#### [Requirement]
Copy out each line of the material that includes the word "resolution".

#### [Provided data]

· · · · ·

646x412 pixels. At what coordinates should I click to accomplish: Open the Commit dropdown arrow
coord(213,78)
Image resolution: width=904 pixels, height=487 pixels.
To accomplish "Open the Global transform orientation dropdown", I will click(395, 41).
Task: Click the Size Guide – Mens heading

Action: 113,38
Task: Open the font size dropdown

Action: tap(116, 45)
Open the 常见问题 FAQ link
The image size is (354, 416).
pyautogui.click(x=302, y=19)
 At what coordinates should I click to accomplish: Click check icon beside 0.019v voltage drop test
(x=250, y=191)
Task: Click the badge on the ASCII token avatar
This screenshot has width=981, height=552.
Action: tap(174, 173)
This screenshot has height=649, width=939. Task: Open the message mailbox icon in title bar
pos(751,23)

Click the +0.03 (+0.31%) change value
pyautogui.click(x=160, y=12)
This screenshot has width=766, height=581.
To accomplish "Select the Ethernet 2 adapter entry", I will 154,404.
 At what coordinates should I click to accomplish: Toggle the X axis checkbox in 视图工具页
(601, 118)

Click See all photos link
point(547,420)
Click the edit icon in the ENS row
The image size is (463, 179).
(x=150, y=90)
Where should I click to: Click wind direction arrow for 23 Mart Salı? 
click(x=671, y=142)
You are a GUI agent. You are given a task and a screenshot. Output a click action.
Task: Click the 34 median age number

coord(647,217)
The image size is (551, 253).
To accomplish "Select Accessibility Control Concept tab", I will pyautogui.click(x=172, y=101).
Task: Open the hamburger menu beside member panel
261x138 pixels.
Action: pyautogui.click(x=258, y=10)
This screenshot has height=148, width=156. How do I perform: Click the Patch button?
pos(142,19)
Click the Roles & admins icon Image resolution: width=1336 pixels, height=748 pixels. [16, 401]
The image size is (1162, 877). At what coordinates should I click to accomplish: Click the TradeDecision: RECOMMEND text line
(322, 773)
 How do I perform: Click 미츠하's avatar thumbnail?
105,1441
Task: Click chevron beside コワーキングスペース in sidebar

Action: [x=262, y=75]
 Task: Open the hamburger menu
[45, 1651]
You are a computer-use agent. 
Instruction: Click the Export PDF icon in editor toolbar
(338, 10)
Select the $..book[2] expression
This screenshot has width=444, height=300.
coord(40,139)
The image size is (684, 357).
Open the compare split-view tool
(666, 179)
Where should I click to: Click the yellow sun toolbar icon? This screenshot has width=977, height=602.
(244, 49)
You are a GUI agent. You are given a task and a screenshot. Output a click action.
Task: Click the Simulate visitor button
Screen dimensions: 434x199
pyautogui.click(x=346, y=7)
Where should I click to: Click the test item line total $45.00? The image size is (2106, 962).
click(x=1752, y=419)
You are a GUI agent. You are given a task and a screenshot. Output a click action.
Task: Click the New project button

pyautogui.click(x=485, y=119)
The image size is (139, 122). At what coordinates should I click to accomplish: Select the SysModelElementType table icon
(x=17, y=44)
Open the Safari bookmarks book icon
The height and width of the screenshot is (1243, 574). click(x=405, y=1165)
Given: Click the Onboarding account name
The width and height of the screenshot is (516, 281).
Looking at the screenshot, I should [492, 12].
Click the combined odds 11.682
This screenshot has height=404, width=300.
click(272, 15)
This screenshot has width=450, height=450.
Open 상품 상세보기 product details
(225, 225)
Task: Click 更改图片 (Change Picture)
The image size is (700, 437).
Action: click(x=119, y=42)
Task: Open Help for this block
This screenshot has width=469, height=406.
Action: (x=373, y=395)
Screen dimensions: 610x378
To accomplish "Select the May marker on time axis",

· · · · ·

#### [Result below]
Image resolution: width=904 pixels, height=487 pixels.
Click the Roles & admins icon Image resolution: width=1336 pixels, height=748 pixels. [16, 401]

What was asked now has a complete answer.